As there is nothing to indicate that the jury's verdict lacked sufficient evidentiary support as to defendant's negligence, irrespective of its noncompliance with the `80 rod' statute, or that said verdict would have been any different had Instruction No. 12 contained no reference to such statutory provision, we must hold that such reference, if error, was harmless under the circumstances here, and insufficient cause for reversal. See Reinhart & Donovan Co. v. Williamson, 191 Okl. 539, 131 P.2d 765. * * *"

Similarly, we have concluded in the present case that since there was no evidence that plaintiff had engaged in horse play, such as referred to in her petition, and, for that reason, the quoted part of the trial court's Instruction No. 8 was obviously not applicable to this case, it must be presumed that the members of the jury recognized this, and reached their verdict, unaffected by that objectionable part of said instruction. As already indicated, it was the prerogative of the jury to determine, on the basis of the evidence, including her age, that defendant did not foresee that in her playful, or practical-joke, pushing of plaintiff's head down on the water faucet, any physical injury would result; and we cannot say that such a conclusion lacks sufficient support in the evidence. It is difficult to believe that the verdict and judgment would have been any different than it was if the objectionable part of the court's Instruction No. 8 had not been given.

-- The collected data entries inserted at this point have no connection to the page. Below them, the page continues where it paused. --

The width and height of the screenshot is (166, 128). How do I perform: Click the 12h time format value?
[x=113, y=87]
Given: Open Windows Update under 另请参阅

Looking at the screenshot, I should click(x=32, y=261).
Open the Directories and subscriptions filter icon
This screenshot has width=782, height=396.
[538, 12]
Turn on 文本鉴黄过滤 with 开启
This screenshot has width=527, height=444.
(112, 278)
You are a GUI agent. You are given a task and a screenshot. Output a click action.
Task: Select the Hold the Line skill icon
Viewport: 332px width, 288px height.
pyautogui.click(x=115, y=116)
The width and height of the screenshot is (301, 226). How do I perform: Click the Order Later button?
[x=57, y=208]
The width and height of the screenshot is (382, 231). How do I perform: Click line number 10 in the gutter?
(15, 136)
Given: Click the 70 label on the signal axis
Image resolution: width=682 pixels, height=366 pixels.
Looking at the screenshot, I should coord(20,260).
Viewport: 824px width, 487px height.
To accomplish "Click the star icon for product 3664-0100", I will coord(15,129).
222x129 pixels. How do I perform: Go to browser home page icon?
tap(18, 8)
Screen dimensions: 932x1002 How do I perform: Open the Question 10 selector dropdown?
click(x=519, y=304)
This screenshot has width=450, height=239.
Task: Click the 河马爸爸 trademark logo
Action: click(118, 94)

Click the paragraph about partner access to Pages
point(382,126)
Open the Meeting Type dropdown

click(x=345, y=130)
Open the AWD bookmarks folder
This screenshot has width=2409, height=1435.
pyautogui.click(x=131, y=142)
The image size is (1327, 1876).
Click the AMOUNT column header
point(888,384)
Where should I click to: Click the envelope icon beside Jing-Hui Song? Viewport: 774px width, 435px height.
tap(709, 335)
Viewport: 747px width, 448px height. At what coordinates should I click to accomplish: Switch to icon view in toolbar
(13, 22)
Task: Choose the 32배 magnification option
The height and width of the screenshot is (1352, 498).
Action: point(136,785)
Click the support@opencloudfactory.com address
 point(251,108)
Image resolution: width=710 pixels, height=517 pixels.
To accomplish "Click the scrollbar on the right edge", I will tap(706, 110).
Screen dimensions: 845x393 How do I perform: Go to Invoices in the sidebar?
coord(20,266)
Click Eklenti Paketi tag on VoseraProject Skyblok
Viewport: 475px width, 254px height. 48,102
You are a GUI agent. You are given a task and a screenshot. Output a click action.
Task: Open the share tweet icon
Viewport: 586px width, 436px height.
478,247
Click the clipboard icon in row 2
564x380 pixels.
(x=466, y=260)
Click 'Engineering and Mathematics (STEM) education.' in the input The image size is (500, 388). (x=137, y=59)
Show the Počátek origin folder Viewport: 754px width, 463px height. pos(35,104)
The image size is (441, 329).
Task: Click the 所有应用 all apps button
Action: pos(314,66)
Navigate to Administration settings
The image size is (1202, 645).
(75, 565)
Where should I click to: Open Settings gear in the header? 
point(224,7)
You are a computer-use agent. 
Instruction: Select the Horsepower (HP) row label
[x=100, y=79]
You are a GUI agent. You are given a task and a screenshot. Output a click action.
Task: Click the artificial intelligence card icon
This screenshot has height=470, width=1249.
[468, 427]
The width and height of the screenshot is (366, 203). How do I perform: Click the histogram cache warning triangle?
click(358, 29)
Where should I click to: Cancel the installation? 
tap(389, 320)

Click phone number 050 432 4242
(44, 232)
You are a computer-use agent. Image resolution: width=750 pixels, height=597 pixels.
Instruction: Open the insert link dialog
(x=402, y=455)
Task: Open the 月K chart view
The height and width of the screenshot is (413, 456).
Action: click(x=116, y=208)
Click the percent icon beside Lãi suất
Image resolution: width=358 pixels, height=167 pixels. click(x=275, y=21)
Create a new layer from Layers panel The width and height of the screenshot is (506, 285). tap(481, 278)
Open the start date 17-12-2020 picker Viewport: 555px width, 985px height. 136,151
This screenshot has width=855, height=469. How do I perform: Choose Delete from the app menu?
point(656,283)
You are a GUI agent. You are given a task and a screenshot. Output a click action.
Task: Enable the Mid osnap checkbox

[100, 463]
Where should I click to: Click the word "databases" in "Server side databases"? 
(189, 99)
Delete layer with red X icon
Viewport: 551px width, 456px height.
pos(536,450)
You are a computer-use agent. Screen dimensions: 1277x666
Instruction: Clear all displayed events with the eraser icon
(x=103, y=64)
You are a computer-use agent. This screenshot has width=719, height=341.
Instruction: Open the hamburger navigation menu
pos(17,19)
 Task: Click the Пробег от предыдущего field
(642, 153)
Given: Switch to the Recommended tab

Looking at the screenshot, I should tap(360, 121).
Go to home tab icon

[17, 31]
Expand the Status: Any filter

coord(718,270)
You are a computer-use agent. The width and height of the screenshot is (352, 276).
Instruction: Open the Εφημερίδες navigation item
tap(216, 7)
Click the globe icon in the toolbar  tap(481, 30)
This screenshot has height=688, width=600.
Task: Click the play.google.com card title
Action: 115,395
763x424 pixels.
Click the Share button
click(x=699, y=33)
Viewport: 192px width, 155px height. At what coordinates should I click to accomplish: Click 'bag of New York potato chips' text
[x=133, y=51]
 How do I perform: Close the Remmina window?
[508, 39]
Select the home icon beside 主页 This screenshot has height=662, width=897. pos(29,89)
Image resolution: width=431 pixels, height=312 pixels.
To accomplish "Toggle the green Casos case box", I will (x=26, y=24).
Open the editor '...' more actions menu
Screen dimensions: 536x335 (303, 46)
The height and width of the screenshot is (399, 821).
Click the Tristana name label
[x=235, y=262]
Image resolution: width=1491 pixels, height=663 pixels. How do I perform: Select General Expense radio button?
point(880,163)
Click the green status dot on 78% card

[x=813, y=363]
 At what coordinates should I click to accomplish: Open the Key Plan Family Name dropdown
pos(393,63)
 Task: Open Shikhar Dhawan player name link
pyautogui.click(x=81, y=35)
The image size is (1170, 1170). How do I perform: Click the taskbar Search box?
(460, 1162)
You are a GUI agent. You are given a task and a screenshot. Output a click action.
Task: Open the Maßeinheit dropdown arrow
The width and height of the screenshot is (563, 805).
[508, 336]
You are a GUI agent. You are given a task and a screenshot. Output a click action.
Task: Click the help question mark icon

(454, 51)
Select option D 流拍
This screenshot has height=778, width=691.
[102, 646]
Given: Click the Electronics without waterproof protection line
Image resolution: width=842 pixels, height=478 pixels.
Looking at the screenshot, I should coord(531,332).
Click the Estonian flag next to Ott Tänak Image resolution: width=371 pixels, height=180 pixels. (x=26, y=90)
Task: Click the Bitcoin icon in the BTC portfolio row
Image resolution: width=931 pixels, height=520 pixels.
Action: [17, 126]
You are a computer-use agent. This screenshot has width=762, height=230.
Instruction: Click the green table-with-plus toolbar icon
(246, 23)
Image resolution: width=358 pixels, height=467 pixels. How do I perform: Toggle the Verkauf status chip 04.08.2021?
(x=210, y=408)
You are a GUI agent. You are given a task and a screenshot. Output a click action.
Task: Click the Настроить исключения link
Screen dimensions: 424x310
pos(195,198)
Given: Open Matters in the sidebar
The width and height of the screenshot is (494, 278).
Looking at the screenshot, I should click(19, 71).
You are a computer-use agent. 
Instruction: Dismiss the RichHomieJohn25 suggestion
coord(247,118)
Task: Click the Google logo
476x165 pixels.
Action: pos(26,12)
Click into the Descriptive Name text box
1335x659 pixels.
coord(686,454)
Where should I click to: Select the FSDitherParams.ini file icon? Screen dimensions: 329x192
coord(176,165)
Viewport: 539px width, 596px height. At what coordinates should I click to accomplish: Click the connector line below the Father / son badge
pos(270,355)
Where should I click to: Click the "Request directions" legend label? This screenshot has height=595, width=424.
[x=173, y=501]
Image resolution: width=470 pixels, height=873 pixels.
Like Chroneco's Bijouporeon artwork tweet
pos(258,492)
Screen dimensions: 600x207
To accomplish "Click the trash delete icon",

As, in view of the foregoing, there is no showing of the prejudice necessary to obtain reversal on account of the error in Instruction No. 8, we hold that said error was harmless under the circumstances.

¶11 The judgment of the trial court is hereby affirmed.

¶12 JACKSON, C.J., IRWIN, V.C.J., and DAVISON, WILLIAMS, BERRY, HODGES and LAVENDER, JJ., concur.

¶13 McINERNEY, J., dissents.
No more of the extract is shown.